> Goal of the exercise: Repeat everything from the line containing "Screen dimensions: 527x346" down to the line containing "point(39,19)", both included, and nothing else from these rows.

Items from a dataset:
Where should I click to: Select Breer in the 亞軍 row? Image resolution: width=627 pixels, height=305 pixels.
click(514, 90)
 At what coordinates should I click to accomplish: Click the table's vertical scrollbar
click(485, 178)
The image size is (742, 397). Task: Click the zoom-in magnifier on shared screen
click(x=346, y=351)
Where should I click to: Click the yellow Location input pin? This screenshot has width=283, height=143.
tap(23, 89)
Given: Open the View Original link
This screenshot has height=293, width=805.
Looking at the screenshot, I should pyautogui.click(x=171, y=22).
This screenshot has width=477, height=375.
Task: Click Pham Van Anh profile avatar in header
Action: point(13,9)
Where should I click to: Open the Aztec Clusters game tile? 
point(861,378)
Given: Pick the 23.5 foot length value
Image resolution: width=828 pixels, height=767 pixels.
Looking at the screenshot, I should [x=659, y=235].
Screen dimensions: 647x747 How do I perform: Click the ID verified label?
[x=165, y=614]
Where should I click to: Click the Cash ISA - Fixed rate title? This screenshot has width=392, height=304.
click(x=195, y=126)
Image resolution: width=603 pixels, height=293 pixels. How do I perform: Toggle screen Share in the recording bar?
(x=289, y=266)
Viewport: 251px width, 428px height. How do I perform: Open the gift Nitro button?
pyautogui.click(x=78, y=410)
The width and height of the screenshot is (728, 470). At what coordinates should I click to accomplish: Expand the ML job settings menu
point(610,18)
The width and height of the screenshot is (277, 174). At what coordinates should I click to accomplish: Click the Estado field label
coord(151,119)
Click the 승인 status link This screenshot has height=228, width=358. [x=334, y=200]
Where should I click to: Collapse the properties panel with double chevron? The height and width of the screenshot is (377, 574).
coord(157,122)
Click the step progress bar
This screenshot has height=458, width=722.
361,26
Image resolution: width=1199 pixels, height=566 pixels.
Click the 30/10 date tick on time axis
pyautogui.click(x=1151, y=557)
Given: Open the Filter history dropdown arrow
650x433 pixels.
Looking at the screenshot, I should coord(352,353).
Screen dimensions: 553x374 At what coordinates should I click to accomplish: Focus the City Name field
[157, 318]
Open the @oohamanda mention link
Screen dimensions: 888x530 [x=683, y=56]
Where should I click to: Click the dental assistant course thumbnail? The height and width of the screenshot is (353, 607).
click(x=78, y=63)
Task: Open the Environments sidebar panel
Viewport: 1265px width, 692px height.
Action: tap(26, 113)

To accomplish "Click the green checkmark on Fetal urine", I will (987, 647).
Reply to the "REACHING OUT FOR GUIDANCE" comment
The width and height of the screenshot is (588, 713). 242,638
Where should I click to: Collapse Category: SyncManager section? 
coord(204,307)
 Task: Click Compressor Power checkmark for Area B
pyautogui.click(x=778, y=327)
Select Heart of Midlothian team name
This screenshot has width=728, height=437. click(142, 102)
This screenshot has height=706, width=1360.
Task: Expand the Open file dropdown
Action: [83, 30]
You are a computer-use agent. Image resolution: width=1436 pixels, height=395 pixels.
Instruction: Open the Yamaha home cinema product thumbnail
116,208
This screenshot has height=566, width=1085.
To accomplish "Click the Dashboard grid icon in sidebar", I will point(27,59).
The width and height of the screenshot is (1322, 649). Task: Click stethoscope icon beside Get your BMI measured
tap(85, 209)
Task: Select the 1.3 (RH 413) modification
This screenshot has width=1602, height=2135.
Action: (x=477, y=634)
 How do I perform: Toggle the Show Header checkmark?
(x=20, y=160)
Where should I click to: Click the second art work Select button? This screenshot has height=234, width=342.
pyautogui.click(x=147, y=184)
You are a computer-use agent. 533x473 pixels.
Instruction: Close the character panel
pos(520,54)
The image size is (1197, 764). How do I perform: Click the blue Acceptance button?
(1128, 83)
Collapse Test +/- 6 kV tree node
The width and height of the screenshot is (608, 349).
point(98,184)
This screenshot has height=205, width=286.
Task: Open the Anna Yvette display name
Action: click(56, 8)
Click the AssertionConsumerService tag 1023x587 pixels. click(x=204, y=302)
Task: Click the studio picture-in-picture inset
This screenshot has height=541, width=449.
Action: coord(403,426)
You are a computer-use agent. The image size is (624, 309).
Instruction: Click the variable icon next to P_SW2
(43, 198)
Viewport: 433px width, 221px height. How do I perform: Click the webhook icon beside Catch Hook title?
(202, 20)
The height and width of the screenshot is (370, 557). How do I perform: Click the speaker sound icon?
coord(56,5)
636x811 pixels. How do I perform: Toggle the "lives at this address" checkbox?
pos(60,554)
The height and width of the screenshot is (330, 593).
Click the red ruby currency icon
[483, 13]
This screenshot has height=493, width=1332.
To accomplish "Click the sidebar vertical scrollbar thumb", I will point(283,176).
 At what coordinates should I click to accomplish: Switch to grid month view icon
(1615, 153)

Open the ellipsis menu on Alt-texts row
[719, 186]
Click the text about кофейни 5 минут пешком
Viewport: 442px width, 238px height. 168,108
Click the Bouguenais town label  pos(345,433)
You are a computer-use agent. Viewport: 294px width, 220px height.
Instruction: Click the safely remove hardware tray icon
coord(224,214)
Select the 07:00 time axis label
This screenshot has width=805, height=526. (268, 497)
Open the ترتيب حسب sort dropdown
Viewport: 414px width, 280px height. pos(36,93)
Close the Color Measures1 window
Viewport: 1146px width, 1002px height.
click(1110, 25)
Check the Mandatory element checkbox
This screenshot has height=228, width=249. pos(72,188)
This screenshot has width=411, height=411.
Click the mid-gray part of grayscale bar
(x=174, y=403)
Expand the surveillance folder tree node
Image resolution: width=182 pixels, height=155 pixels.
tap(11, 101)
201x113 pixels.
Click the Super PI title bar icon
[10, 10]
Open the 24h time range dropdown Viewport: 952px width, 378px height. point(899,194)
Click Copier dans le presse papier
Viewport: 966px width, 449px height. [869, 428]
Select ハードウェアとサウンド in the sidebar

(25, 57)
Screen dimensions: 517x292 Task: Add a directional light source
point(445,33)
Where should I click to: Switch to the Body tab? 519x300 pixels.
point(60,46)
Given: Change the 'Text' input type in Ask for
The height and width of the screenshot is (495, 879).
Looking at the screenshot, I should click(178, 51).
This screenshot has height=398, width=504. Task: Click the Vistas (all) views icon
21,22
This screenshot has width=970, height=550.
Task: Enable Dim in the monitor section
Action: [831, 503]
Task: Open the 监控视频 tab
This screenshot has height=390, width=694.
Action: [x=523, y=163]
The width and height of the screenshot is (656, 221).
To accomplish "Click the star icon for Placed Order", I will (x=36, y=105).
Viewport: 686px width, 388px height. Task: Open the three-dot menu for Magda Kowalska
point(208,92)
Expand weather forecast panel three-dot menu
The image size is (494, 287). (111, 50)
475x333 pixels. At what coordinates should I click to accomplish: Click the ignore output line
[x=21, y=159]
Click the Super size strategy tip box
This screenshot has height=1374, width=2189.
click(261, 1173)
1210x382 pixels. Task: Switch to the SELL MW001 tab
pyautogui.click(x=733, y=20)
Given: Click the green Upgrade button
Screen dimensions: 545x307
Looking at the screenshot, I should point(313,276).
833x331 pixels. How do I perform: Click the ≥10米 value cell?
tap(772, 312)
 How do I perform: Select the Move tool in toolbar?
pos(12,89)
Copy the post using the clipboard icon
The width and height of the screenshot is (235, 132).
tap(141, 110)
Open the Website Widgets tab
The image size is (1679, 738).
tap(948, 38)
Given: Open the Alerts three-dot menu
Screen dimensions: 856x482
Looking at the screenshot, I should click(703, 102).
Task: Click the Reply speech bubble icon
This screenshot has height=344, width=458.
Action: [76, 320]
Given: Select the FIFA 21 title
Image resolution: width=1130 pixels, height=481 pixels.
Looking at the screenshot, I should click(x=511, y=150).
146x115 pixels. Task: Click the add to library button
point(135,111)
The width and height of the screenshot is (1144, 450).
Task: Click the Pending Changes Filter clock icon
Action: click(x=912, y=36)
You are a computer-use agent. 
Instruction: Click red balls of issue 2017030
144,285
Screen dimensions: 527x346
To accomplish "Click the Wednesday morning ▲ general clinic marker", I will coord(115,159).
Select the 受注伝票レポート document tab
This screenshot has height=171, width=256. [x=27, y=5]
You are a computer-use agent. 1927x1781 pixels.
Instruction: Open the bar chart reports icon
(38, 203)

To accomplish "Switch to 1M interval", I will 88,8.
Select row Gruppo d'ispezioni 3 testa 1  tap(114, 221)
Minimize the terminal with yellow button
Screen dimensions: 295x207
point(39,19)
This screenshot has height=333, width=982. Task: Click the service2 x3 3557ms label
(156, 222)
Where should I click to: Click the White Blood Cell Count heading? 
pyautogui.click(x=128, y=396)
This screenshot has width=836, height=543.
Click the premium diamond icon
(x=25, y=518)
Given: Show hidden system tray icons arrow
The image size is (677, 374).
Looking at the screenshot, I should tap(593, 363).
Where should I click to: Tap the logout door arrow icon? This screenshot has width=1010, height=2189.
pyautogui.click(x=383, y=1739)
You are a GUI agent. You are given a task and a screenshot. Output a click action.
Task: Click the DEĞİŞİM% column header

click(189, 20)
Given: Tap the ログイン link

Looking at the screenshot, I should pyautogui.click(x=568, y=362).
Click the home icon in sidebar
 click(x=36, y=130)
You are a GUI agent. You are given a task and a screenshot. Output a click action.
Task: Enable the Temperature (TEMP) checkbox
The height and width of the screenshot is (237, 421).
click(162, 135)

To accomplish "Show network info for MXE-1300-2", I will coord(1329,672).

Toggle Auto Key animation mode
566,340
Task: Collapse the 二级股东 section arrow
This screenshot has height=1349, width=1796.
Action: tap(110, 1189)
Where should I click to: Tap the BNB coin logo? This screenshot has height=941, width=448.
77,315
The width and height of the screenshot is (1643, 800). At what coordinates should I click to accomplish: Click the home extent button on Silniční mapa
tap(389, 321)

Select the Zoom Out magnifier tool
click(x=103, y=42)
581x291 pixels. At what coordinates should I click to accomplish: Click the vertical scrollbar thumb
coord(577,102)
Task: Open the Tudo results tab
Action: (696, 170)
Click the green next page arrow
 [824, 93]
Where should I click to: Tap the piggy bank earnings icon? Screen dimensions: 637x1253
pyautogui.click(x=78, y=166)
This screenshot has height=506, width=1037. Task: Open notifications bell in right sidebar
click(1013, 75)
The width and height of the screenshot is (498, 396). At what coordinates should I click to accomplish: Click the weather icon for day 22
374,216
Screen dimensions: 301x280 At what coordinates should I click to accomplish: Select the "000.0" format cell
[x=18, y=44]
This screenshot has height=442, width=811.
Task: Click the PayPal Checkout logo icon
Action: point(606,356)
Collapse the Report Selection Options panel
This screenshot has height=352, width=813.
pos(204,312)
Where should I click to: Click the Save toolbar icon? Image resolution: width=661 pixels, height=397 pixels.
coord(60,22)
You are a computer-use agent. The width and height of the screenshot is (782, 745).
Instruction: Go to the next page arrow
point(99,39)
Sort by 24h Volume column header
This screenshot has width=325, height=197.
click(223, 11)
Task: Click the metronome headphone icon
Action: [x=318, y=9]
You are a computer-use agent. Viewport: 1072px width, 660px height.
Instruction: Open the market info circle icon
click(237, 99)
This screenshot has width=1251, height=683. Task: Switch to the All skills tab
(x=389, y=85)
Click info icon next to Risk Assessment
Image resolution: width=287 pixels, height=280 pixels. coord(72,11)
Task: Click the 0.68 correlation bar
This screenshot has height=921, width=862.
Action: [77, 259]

> Solution to this problem:
Screen dimensions: 527x346
To accomplish "Click the Wednesday morning ▲ general clinic marker", I will coord(115,159).
Select the 受注伝票レポート document tab
This screenshot has height=171, width=256. [x=27, y=5]
You are a computer-use agent. 1927x1781 pixels.
Instruction: Open the bar chart reports icon
(38, 203)

To accomplish "Switch to 1M interval", I will 88,8.
Select row Gruppo d'ispezioni 3 testa 1  tap(114, 221)
Minimize the terminal with yellow button
Screen dimensions: 295x207
point(39,19)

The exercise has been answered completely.